Oil cleanliness ISO 4406

Wind turbine manufacturers have increasingly focused on oil cleanliness, which has a huge impact on the lifetime of bearings and the performance of the gearbox.Particle counting involves measuring the cleanliness of the oil and can also be used to evaluate the effectiveness of lubricant filters. The numbers of particles per millilitre of oil are counted in a variety of size ranges starting at four micron and going up to 100 micron. The total number of particles greater than four, six and 14 micron are assessed and given range numbers that indicate the cleanliness of the oil according to the ISO 4406 method.

ICP spectroscopy (wear, contaminants and additive concentrations) ASTM D5185

The spectrometer measures the concentration of wear metals such as iron, oil additives like phosphorus and contaminants such as silicon in the oil.

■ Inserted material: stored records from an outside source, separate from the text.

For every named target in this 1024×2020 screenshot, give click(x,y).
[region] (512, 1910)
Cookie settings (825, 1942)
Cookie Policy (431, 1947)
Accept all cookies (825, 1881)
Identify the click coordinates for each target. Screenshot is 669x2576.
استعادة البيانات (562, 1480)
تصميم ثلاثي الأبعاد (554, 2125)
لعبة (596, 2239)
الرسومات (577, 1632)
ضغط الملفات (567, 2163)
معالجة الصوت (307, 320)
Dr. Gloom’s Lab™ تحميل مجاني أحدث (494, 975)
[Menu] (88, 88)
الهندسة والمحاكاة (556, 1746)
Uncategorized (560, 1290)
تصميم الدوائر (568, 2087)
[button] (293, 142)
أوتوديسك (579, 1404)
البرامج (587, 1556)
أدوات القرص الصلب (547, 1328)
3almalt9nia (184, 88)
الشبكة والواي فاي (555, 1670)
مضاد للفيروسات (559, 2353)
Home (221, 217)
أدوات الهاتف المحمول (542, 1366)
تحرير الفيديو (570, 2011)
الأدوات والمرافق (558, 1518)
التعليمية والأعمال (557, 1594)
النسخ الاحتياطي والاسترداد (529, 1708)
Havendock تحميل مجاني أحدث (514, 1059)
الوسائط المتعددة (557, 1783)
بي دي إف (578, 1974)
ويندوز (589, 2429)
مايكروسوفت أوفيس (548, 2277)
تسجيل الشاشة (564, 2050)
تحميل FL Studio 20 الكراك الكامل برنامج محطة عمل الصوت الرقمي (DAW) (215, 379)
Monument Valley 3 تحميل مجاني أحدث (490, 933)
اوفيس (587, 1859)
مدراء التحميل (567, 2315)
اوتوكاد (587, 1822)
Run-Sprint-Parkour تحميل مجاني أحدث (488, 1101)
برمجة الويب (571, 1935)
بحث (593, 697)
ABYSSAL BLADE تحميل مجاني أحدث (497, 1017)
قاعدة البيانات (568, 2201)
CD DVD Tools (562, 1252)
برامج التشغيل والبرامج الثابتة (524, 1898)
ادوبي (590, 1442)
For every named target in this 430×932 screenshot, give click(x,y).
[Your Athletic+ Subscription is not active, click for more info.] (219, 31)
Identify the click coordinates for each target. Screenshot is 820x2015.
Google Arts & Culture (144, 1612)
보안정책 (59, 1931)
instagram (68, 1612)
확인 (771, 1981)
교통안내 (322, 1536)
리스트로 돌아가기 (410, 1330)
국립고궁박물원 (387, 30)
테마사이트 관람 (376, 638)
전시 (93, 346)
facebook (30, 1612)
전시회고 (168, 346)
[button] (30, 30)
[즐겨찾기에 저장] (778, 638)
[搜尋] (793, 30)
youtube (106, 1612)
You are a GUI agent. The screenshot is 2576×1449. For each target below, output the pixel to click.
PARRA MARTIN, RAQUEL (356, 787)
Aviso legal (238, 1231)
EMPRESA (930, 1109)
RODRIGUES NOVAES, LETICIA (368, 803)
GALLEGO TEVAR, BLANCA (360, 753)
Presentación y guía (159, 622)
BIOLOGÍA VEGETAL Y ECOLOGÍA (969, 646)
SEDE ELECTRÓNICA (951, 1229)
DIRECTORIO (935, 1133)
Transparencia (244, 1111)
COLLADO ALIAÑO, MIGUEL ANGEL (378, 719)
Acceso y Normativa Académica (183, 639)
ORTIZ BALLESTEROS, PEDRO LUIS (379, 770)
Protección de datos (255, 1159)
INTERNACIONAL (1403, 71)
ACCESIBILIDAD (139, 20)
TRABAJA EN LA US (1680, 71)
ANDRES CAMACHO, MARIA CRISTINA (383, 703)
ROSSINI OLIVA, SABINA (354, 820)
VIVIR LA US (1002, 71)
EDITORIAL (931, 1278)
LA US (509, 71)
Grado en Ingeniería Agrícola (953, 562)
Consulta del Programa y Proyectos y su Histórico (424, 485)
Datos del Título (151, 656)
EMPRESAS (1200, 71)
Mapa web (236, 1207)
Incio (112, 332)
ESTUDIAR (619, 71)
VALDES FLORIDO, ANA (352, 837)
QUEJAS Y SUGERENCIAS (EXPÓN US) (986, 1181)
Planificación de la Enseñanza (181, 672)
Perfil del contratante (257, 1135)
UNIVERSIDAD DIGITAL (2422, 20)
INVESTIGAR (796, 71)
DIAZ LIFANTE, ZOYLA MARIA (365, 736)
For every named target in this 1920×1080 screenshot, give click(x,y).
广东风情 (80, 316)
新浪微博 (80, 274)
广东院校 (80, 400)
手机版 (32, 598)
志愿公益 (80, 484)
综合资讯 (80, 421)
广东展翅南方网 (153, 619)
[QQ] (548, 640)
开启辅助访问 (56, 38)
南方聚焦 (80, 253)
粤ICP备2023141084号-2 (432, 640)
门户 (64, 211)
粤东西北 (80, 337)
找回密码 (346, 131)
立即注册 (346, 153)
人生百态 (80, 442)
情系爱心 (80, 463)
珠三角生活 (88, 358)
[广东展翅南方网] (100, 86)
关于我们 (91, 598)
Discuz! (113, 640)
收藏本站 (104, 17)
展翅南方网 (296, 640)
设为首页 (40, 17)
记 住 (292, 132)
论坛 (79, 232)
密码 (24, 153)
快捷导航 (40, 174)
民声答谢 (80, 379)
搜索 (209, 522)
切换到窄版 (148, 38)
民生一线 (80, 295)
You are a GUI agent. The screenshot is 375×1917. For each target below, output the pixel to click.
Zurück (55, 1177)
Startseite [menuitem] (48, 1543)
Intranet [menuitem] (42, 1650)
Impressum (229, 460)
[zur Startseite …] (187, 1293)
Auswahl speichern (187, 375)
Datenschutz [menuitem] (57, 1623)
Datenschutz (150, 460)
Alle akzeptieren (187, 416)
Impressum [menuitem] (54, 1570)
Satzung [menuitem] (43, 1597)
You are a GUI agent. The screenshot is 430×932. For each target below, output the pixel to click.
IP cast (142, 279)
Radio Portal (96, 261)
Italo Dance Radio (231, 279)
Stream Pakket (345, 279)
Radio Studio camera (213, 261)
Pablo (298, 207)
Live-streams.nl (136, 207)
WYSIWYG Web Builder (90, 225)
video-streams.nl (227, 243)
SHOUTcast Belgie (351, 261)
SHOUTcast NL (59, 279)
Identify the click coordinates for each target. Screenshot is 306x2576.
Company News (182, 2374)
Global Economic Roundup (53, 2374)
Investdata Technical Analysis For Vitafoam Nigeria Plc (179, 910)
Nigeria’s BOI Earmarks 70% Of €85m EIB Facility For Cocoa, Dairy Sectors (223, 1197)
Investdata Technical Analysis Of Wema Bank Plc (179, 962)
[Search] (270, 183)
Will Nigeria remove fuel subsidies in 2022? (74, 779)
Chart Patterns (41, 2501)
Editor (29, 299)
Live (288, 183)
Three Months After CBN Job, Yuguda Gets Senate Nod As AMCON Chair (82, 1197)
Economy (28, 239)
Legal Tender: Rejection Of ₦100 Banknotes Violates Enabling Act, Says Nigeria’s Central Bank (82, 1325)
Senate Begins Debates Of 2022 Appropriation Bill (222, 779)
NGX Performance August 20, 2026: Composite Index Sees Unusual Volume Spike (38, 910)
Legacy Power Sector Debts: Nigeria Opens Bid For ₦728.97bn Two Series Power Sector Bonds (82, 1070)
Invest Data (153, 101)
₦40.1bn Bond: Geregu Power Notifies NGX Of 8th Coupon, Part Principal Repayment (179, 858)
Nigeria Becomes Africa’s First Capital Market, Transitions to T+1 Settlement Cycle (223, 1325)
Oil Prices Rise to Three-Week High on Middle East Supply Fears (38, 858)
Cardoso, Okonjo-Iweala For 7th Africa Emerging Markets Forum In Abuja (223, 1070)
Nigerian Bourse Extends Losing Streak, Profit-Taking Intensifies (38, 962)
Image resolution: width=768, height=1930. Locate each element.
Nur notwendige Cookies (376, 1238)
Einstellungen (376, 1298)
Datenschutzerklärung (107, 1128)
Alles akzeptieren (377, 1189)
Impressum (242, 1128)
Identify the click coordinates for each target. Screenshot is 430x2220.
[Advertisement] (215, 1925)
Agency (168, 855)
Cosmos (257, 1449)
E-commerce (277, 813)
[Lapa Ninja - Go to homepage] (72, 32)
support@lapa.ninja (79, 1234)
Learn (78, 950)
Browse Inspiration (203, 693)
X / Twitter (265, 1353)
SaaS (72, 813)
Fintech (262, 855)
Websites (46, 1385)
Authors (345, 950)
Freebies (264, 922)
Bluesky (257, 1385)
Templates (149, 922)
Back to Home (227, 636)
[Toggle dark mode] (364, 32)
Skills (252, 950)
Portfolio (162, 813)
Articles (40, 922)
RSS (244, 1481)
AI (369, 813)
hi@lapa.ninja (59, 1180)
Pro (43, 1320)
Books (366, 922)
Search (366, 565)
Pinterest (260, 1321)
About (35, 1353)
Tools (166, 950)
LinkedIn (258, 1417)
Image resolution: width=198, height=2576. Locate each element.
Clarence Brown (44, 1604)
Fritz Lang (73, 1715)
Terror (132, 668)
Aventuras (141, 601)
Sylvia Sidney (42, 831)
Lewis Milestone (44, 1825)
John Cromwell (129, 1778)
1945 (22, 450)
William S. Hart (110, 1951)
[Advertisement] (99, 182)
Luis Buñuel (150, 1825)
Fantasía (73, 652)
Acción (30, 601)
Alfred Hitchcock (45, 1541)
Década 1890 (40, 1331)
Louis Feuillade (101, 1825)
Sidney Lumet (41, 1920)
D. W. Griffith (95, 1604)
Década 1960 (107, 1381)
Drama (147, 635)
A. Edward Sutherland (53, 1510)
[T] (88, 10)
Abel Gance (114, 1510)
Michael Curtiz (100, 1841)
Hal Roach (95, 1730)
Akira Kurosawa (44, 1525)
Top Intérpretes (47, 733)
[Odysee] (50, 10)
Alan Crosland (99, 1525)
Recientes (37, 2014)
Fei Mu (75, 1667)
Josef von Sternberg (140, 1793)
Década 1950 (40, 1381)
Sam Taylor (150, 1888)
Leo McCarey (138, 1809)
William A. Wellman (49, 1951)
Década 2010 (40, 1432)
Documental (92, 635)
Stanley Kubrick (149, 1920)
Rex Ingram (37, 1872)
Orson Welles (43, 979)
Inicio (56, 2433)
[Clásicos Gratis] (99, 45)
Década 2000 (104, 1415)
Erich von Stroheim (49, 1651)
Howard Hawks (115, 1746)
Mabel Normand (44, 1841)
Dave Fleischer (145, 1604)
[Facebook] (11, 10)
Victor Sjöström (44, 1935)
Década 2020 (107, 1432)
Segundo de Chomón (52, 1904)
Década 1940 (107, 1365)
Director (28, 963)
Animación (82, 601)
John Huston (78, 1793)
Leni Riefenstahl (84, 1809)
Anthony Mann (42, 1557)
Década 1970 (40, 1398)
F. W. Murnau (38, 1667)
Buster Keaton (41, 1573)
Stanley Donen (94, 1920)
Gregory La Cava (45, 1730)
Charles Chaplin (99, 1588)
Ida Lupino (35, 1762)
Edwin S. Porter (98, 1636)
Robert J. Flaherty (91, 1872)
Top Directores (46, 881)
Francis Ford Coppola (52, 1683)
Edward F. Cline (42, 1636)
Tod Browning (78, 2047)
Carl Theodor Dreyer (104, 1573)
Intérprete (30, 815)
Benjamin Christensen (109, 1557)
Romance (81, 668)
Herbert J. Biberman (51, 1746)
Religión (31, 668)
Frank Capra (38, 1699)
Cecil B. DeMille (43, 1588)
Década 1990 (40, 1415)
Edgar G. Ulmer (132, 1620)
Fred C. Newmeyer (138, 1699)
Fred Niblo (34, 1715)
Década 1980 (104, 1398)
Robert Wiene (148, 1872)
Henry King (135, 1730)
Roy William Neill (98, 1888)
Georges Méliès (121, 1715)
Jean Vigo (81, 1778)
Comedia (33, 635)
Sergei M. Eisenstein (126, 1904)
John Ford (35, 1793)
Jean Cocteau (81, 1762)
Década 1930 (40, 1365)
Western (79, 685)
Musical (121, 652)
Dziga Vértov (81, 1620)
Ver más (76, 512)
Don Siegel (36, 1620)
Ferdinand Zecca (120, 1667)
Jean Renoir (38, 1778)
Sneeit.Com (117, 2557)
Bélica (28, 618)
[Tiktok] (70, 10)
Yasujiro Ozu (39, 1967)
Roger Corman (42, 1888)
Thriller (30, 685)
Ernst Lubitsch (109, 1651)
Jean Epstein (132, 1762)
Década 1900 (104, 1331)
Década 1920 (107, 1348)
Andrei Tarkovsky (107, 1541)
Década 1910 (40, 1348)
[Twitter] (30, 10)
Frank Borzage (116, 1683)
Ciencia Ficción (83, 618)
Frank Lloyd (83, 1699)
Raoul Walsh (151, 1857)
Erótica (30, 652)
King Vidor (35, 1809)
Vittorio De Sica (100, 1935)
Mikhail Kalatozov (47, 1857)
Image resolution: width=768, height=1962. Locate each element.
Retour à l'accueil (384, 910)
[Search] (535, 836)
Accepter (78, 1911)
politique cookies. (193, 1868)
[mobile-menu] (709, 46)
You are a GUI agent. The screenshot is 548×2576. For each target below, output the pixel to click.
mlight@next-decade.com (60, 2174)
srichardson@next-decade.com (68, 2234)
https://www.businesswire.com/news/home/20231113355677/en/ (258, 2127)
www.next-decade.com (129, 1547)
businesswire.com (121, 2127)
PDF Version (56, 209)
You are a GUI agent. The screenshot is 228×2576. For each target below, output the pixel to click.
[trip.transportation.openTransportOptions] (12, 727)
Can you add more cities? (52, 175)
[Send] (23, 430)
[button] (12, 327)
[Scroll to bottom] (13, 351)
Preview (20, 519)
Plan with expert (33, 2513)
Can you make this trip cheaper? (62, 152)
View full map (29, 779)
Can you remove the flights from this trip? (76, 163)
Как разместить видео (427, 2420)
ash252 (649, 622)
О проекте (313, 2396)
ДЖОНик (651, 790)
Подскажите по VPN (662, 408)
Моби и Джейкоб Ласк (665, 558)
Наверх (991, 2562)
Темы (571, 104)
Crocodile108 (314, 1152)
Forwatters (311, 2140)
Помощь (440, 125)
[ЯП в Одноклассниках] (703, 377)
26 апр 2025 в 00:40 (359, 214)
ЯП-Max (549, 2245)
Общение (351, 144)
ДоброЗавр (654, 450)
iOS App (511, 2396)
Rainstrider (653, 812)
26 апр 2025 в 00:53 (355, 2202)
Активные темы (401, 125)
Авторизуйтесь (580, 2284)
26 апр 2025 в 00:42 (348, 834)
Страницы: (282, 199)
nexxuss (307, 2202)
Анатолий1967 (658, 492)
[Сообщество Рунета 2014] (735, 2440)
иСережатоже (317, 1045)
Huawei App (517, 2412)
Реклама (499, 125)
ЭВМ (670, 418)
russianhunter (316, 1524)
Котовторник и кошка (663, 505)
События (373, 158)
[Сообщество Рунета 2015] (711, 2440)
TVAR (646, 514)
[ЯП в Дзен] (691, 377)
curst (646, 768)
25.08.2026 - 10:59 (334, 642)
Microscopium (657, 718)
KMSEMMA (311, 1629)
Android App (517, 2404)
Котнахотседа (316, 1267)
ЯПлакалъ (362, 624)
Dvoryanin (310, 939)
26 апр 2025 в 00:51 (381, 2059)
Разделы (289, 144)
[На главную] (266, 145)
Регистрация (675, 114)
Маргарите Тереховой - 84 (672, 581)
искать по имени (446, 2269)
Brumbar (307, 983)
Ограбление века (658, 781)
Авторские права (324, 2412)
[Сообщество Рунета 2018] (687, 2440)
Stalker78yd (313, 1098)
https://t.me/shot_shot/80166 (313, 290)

Fourier Transform Infrared (FTIR) oxidation ASTM D7414 and nitration ASTM D7624

The FTIR produces an IR spectrum that is often referred to as the 'fingerprint' of the oil as it contains specific features of the chemical composition of the oil. The IR spectrum can be used to identify types of additives, trend oxidation and nitration by-products that could form as a result of high operating temperatures and thermal degradation caused by aeration/foaming.

Microscopic Particle Examination (MPE) in-house method

An MPE is performed by filtering the oil through a five micron membrane patch and examining any debris present under a microscope. The membrane patch is examined for wear, contamination and colour, and a matrix describing the concentration and size of debris is recorded.



Advanced Oil Analysis Kit

All tests performed as per standard/routine kit with the addition of:

Remaining Useful Life (RULER) ASTM D6971

The RULER test is a proactive technique used for measuring anti-oxidant depletion rates and calculating their remaining useful life. This test is ideally suited to monitoring gearbox oil degradation caused by exposure to elevated temperatures and oxidation. RULER is often utilised to establish optimal oil drain intervals.

Foaming characteristics ASTM D892

This is a multi-stage test used to determine the oil's tendency to entrap air and cause oil foaming as well as the ability of the oil to dissipate the foam (foam stability).

Foaming is a serious cause for concern in wind turbine gearboxes as it can lead to oxidation, reduced oil film strength and cause excessive wear.